K-Cl cotransport, which involves the electroneutral coupled movement of potassium (K⁺) and chloride (Cl⁻) ions, plays a key role in the process of regulatory volume decrease. We recently demonstrated that nitrite—a nitric oxide derivative known for its potent vasodilatory effects—stimulates K-Cl cotransport in low-potassium sheep red blood cells (LK SRBCs). Based on these findings, we hypothesized that vasodilator-induced activation of K-Cl cotransport in vascular smooth muscle (VSM) could contribute to reduced VSM tension.

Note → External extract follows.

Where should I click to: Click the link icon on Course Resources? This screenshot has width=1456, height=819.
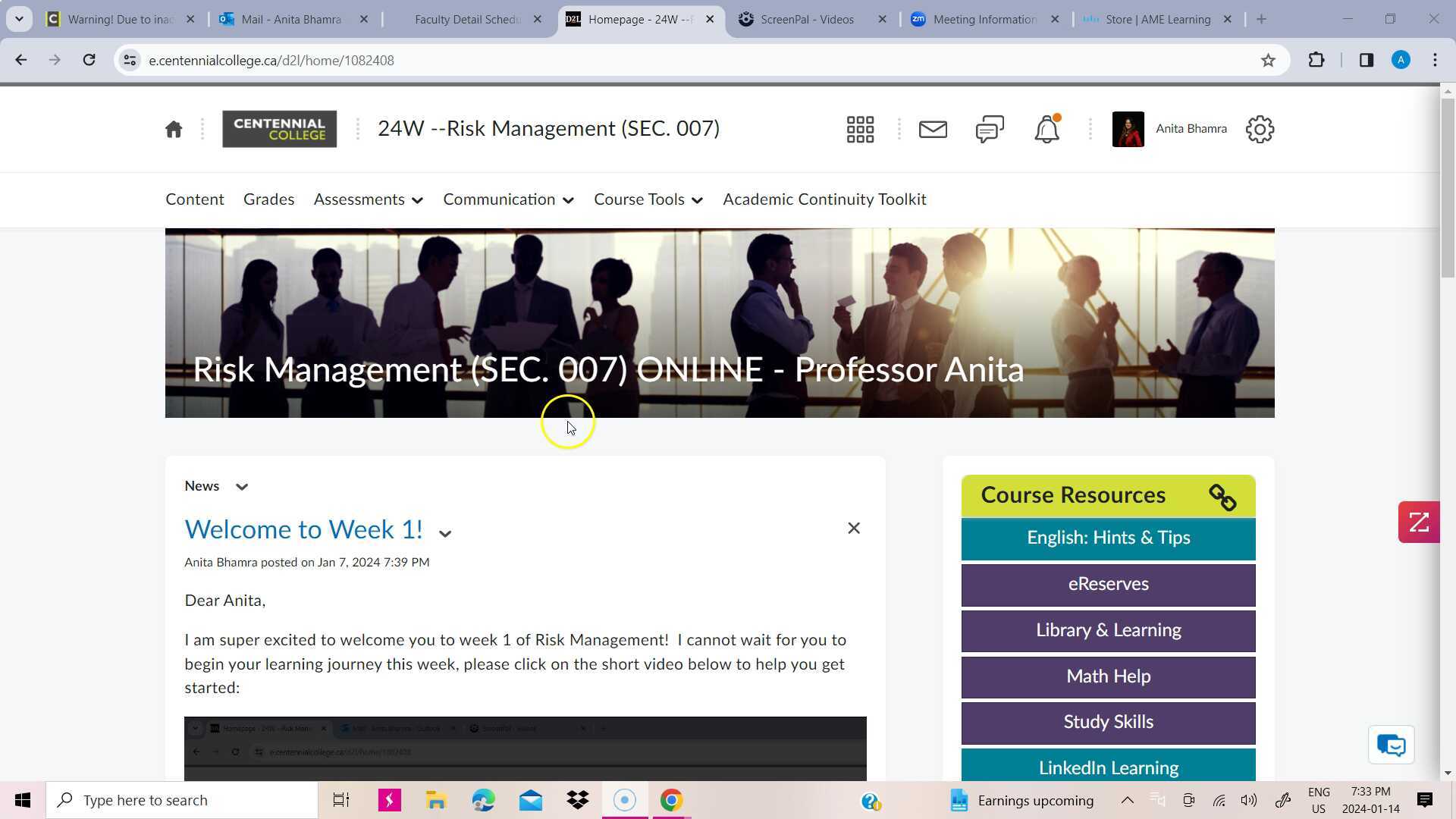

To test this hypothesis, we evaluated the effects of several commonly used vasodilators—hydralazine (HYZ), sodium nitroprusside, isosorbide mononitrate, and pentaerythritol—on K-Cl cotransport activity in LK SRBCs, primary rat VSM cells (VSMCs), and isolated porcine coronary artery rings. K-Cl cotransport activity was assessed by measuring Cl⁻-dependent K⁺ efflux or Rb⁺ influx in the presence and absence of inhibitors targeting alternative K⁺/Rb⁺ transport mechanisms.
All tested vasodilators C381 enhanced K-Cl cotransport in LK SRBCs, and HYZ also activated this transport pathway in VSMCs. This activation was blocked by calyculin and genistein, two known inhibitors of K-Cl cotransport. Furthermore, KT-5823, a selective inhibitor of protein kinase G, completely suppressed sodium nitroprusside-stimulated K-Cl cotransport in LK SRBCs, implicating the cGMP signaling pathway in this effect.
Importantly, both HYZ (in a dose-dependent manner) and sodium nitroprusside induced relaxation of precontracted, endothelium-independent arterial rings under conditions where K-Cl cotransport was the sole active K⁺/Rb⁺ pathway, with other transport routes such as Ca²⁺-activated K⁺ channels inhibited.
These results support the notion that K-Cl cotransport contributes to vasodilation and may represent a previously underappreciated mechanism in vascular smooth muscle relaxation.